Easy way to create web applications for your ML models

 

Whether to share your machine learning model with your friends, to show it to your client, or to showcase it in a presentation, you may want to consider doing that via a web application that is more user friendly than a Jupyter notebook. You might think that doing this would require you to learn new coding languages, but it's not actually the case!

Until 2020, there used to be no "easy" way to creating a fairly complex web app for a machine learning model without needing to write a backend, define routes, handle HTTP requests, connect a frontend, write HTML, CSS, JavaScript, etc.
However, now we can create a web application and deploy it using only Python and with minimal line of coding, and that is made possible by Streamlit, which is considered the fastest way to build and share data apps for free.

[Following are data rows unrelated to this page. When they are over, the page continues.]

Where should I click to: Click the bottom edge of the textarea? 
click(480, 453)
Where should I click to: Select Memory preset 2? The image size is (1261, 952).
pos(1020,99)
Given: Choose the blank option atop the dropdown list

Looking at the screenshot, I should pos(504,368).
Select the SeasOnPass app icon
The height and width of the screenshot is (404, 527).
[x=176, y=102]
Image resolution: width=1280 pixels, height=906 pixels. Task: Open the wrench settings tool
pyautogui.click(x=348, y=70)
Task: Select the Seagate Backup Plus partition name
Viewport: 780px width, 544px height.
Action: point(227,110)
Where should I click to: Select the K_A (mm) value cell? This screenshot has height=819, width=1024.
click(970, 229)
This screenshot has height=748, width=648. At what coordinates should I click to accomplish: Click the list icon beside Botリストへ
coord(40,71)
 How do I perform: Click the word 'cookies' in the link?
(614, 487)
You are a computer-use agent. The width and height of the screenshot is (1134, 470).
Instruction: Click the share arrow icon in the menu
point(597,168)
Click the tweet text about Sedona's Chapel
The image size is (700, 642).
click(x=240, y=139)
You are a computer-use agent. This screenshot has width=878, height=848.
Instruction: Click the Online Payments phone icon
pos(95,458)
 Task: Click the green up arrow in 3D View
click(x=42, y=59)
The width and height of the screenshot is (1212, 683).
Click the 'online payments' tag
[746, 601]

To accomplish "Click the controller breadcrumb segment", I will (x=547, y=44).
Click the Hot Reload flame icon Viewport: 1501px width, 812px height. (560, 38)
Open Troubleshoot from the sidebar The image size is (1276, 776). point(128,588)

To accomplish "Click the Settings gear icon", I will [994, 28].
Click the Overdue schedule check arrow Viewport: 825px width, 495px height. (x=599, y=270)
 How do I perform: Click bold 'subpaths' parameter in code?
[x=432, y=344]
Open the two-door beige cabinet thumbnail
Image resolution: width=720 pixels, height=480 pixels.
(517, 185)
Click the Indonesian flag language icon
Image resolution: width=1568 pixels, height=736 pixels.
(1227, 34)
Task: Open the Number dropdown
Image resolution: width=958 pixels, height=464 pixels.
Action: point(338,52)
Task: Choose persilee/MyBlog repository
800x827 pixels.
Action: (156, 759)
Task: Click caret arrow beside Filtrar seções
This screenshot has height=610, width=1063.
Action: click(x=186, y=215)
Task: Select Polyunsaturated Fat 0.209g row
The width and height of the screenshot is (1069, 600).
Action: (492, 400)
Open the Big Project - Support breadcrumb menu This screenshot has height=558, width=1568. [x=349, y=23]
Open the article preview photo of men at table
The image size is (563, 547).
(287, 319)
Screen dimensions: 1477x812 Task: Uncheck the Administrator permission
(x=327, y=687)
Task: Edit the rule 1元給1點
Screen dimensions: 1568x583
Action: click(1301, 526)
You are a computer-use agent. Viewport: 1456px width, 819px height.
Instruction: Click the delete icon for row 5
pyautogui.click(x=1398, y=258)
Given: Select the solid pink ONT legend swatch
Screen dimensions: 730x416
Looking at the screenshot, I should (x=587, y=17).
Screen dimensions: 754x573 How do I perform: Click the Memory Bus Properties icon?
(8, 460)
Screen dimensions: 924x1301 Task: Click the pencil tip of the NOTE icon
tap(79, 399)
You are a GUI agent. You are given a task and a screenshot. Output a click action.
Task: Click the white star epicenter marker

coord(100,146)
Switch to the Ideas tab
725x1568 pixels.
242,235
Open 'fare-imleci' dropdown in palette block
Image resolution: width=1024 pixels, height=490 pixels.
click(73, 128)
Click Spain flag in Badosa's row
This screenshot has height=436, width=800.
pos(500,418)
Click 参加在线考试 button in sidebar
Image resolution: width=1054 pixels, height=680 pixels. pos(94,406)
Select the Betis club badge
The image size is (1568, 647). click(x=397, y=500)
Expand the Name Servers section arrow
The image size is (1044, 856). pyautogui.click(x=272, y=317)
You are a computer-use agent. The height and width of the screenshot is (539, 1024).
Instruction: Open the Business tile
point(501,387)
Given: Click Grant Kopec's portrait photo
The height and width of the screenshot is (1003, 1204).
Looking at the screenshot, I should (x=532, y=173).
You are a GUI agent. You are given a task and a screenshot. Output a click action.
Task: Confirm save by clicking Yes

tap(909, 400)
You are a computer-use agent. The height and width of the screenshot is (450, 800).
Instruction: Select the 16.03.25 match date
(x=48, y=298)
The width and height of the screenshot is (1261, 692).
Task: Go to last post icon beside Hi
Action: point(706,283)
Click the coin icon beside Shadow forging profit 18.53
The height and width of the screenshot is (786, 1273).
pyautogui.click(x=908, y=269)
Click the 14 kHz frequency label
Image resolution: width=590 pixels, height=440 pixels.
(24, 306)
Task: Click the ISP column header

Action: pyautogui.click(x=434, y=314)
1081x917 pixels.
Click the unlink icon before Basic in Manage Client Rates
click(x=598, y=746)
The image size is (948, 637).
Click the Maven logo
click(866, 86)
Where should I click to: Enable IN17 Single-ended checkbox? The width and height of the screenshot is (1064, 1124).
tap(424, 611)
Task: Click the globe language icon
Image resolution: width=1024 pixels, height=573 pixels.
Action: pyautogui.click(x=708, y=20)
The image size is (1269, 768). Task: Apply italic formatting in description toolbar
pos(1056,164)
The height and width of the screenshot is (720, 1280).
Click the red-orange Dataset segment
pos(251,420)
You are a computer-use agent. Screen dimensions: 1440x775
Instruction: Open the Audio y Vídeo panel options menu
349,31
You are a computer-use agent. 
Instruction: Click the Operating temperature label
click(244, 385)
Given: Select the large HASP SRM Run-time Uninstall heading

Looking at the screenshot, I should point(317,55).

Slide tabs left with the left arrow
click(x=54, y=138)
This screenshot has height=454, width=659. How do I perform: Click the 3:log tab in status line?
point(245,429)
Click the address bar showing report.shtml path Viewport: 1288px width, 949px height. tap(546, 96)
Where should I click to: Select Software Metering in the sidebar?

In this post, I'm going to present to you the principal steps that you can follow to create your first web app for machine learning, which are applied into this Kaggle kernel and Github repository.

Model Creation

It is obviously the first step in the process of building a web application for machine learning. We can build our machine learning model using any method we prefer, train it, tune it and save it in a format that makes it ready to use for predicting new data.
In the example presented in the notebook, I used a Multi-Layered Perceptron model on the King Country House Sales data from Kaggle. The model is saved in the TensorFlow format and it is about 1 Mb of size.

It is recommended to use a model of smaller size to make the web app faster and borderline deployable via the methods that I will present.

Once we have a machine learning model, we can then advance to building a web application.

Building a Web Application

Overview

There are many ways to create a web application and one of the most common ways to do so using python is with the library Flask which is is a Python web framework for building websites and apps – not necessarily with a data science focus. And it is the recommended method to use in case you want to build a highly customized solution from the ground up.
However, as I mentioned in the first paragraph, the solution presented in this post is recommended for showcasing purposes specially for non-technical target audience.

The simplest way of creating a web app using Streamlit is to create a Python file for each page in the app and a main Python file that imports from all the other pages and which is used to run the web app.
The Streamlit library can be installed on an environment that runs Python 2.6-2.8 (This might be subject to change in the future) via the following commands:

pip install streamlit, or for conda users:
conda install streamlit

In the example presented in the git repository, there are 3 files that are used to construct the web app using Streamlit:
  • App_Data_EDA.py
  • App_Predict_page.py 
  • App_KCP.py
The App_Data_EDA.py file is used to construct the EDA page, which contains a brief introduction on the data used to train the machine learning model and graphics that helps better understanding the variables distribution and the relationship between them.

The App_predict_page.py file is used to construct the model prediction page, it contains a user-friendly form that can be filled using new data which will be then fed to the model to calculate a prediction. In this case the prediction is the price of a house in King County.

The App_KCP.py file is the main file which connects the different pages of the application and it is used to run the application via the cmd command streamlit run App_KCP.py 

The KCP web application can be used via this link.

Creating a single page

To build a page using Streamlit, we need to create a Python file which contains 3 main sections:
  1. Import
  2. Process
  3. Display
In the first section, we need to import all the libraries and frameworks that we're going to use in this page. We can skip this step if we're not going to use any library.
The second section contains all the different processes that needs to be done, e.g. loading the data, pre-processing it, and loading the machine learning model. Then, the final section is dedicated to the configuration of the different parts to be displayed on the page, (Text, Lists, Buttons, Checkboxes, Sliders, etc.) and this is usually done by creating a function that will be then called in the main application file to construct and display the page.

In the KCP web app the Predict page is constructed as follows:

Import
Process
Display

As we can see in the image above, the Streamlit functions and methods do all the heavy work for us and we can create a checkbox, a slider, or print a markdown formatted text by calling simple methods such as; st.write, st.selectbox, and st.slider
The documentation on how to use these methods ais available on the Streamlit website.

Creating the main application file

Usually, the main application file contains relatively minimal lines of codes, because we only need to import the Streamlit library and the display function from all the other app pages, and then add elements to the sidebar and set the displaying conditions.
The main Python file for the KCP web app contains the following:

After completing the all the required pages of the application, we can run it locally using the streamlit run App_KCP.py command and test it.There is one cool feature in Streamlit that makes debugging the app much easier while testing it, and that is when we run a Streamlit app, it can show us a detailed error message that can be easily used to rectify the error in the code.

In this post, I talked about creating and running a Streamlit web app on a local machine, however there are easy ways to deploy the created apps online and for FREE. And that will be a topic of a future post.